I just huff loudly, and turn back to my closet. Surely there’s something in here that’s perfect. There has to be. Something casual, but something that looks good.

“I’ll leave you to it,” Mom says, backing out of the bombsite that is my bedroom. “I have to leave for work in a minute. But make sure you clean this up before you leave.”

“Yes, Mom,” I say testily.

Before she leaves though, she gives me a kiss on my cheeks and squeezes my shoulder. “You’ll be fine, Dice, don’t worry about it. You’re a tough girl.”

I smile, but it’s a sad kind of smile. “Thanks, Mom.”

*

I’m thirty six minutes early.

Dad drops me off, because I don’t really know the way so I don’t want to walk to school on my first day just to get hopelessly lost and turn up late.

But I’m genuinely shocked when I check the time on my cell phone and find out I’m so early to school. The gate across the main entrance is open, but as I walk up to the front door there’s nobody around.

There’s a field on one side, with a whole bunch of painted black wooden picnic benches. On the other side is a parking lot. There are a few cars there, but I guess most of them are the teachers’.

The gravel on the main path up to the school – which is plenty wide enough to fit a car – is uneven, and I teeter in my one-inch black stilettos. They’re not excessively fancy or high shoes, quite casual, really. But I don’t walk in heels.
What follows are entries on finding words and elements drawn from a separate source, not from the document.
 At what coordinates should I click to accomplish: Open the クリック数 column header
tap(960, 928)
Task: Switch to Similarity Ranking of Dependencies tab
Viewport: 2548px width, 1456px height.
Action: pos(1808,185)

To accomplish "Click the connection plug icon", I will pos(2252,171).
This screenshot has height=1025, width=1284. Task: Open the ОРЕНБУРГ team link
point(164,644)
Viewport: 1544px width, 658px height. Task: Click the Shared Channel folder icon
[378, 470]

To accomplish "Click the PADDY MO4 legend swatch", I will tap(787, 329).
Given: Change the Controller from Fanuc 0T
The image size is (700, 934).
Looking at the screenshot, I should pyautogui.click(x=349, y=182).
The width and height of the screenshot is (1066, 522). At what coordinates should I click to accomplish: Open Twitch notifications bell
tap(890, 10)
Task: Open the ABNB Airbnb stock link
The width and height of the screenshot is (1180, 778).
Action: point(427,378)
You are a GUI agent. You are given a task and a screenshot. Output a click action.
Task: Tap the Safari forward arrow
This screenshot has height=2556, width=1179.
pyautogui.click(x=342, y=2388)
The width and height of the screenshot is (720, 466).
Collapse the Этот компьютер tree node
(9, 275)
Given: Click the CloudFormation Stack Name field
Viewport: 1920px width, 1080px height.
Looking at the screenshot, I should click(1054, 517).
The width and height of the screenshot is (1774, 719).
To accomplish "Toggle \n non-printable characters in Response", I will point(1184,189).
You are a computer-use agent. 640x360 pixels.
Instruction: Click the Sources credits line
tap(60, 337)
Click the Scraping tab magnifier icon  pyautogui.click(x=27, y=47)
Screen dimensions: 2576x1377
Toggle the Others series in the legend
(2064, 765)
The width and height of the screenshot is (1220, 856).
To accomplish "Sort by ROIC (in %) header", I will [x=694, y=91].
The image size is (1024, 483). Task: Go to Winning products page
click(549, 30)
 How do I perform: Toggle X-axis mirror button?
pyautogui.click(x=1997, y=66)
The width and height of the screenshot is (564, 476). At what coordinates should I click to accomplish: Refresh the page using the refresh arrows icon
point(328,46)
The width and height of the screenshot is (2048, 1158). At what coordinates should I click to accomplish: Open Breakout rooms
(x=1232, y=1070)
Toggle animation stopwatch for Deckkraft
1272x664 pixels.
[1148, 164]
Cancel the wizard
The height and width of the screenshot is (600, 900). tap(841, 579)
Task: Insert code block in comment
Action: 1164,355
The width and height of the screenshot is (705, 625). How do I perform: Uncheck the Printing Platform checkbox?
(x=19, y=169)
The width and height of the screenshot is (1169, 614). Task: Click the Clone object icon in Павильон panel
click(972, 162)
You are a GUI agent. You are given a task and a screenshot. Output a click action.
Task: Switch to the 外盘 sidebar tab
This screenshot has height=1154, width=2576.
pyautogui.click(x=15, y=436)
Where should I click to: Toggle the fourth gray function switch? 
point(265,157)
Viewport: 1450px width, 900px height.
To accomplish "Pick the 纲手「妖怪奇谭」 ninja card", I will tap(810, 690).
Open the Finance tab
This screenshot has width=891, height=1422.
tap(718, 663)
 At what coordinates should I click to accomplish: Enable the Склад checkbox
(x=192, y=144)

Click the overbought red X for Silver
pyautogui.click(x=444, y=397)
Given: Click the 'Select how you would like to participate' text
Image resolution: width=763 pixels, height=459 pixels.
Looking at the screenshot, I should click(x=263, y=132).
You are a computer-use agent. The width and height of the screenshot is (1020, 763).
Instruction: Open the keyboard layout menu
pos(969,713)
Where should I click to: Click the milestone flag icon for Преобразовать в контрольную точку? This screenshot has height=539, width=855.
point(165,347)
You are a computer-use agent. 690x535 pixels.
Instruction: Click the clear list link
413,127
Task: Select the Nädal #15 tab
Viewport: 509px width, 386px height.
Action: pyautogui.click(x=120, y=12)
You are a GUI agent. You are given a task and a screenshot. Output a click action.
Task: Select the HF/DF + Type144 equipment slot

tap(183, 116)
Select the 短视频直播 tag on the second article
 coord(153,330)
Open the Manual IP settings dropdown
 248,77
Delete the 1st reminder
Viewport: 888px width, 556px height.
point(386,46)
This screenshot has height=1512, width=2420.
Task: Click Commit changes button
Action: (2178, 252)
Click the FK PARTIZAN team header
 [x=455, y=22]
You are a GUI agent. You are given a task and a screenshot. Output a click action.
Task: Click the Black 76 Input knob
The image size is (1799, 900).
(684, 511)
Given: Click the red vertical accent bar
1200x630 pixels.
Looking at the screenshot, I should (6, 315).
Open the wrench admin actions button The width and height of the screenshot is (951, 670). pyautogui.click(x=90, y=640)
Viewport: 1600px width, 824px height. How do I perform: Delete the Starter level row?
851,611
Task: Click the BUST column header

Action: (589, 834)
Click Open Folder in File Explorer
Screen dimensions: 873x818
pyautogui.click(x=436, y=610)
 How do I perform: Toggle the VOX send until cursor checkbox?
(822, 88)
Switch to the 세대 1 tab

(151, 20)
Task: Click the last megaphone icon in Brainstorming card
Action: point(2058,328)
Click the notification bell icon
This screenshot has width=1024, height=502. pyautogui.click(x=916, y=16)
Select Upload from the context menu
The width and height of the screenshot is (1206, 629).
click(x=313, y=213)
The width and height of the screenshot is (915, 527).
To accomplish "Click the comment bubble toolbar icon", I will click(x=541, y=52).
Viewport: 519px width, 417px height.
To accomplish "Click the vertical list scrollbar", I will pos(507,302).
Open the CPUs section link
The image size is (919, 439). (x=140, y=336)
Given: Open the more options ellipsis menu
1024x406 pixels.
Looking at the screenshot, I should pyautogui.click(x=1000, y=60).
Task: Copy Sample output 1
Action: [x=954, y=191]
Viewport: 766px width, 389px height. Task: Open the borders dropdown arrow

Even little ones.

It’s harder than I anticipated.

In the end, I opted for a pair of denim cut-offs, and a white tank top. I’m wearing a chunky brown and gold beaded necklace, too, just to add something to my outfit. I figured if it came off as too fancy, I could always take off the necklace.

I look okay, I guess. Not too fancy and not too casual. At least, I hope that’s how it actually looks.

I’m over-thinking it, I know, I know.

But I’m scared.

And when you’re as scared as I am, it’s hard not to be totally paranoid about every little thing.

I have an earphone in my left ear with my iPod in my pocket. I may be a heck of a lot happier and more confident here than I ever had been in Pineford, but I’m still too insecure this morning to go without what I can only call my security blanket.

Back in Pineford, I’d taken to wearing an earphone all the time around school, even in class. I wouldn’t necessarily be playing music all the time, but it just made me feel a little better. When I had music on, I could tune out the rest of the world, ignore the sneering, joking comments thrown my way, the people pushing into me.

I am determined not to have the earphone in all the time here. But I need it right now. At least just for this morning.

Now, I let the guitar and bass and drums and vocals fill my ear. The music covers up how hard and loud my heart pulses and how the gravel shifts slightly under my feet.

I don’t even know the car’s there until the horn blares.

Jumping, I yank out my earphone and spin around. I barely even noticed I was walking in the middle of the road – I was just trying to stay on my feet in these darn heels.

“Didn’t your mom ever tell you to look both ways before you cross the street?”

The driver leans out of the window as he calls out to me, and then I realize why it sounds like he’s mocking me.